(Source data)
↓↓↓
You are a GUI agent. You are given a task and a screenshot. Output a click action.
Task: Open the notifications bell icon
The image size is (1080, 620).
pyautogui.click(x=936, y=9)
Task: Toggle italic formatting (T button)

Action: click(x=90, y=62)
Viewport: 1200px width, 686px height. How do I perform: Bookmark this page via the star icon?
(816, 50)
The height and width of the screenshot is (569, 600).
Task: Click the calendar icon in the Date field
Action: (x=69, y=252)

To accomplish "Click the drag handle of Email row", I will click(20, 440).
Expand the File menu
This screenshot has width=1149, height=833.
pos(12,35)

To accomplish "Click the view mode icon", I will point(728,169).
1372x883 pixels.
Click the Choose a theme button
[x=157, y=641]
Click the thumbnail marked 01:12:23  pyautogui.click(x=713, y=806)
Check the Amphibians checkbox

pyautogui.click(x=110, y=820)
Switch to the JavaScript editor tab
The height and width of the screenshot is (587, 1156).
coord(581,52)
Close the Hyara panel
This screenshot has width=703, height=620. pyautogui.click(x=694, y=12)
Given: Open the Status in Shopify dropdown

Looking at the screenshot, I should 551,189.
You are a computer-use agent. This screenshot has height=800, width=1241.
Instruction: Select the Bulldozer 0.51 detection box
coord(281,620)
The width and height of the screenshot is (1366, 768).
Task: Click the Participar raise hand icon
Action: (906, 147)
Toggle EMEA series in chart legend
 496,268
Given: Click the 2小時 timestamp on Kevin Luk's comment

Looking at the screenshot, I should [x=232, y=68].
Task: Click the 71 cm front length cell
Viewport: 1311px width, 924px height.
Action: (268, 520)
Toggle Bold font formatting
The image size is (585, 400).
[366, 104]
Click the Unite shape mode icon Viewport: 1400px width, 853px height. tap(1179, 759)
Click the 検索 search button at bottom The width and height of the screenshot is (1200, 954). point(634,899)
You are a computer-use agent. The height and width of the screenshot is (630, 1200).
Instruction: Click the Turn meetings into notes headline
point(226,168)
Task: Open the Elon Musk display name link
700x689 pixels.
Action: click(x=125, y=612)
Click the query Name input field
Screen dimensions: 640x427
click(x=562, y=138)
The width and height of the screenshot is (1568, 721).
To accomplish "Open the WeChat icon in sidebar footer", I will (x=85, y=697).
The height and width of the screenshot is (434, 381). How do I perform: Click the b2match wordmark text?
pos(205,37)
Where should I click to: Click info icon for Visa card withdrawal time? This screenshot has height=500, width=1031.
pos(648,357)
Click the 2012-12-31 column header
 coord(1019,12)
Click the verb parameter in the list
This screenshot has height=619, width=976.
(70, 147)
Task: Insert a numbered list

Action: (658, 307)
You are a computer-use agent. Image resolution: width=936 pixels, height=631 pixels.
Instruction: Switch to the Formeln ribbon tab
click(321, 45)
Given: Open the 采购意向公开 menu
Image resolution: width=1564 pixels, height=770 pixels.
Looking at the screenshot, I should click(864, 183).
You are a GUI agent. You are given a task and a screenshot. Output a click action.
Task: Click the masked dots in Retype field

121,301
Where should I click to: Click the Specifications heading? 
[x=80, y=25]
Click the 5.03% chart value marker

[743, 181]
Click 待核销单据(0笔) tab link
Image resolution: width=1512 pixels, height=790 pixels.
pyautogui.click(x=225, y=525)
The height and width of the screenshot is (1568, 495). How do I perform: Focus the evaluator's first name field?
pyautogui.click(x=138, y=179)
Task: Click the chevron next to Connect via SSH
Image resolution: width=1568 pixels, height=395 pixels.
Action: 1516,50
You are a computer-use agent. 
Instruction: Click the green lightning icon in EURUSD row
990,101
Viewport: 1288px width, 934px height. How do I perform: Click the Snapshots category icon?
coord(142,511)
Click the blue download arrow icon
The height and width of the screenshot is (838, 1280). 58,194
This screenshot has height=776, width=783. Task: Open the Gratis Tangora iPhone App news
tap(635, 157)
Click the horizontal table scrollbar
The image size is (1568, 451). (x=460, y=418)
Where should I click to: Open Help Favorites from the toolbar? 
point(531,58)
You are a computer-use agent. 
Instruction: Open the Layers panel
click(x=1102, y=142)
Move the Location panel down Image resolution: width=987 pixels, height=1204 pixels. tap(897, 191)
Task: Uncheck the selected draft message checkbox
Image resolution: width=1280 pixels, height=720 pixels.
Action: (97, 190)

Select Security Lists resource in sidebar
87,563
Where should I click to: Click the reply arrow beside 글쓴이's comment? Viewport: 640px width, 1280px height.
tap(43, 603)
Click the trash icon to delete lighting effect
↑↑↑
■ **PROBLEM STATEMENT**:
Taking the entries from their first line through the line with "Click the thumbnail", inclusive, restate each line word for word and give nothing else.

■ **EXERCISE RESULT**:
You are a GUI agent. You are given a task and a screenshot. Output a click action.
Task: Open the notifications bell icon
The image size is (1080, 620).
pyautogui.click(x=936, y=9)
Task: Toggle italic formatting (T button)

Action: click(x=90, y=62)
Viewport: 1200px width, 686px height. How do I perform: Bookmark this page via the star icon?
(816, 50)
The height and width of the screenshot is (569, 600).
Task: Click the calendar icon in the Date field
Action: (x=69, y=252)

To accomplish "Click the drag handle of Email row", I will click(20, 440).
Expand the File menu
This screenshot has width=1149, height=833.
pos(12,35)

To accomplish "Click the view mode icon", I will point(728,169).
1372x883 pixels.
Click the Choose a theme button
[x=157, y=641]
Click the thumbnail marked 01:12:23  pyautogui.click(x=713, y=806)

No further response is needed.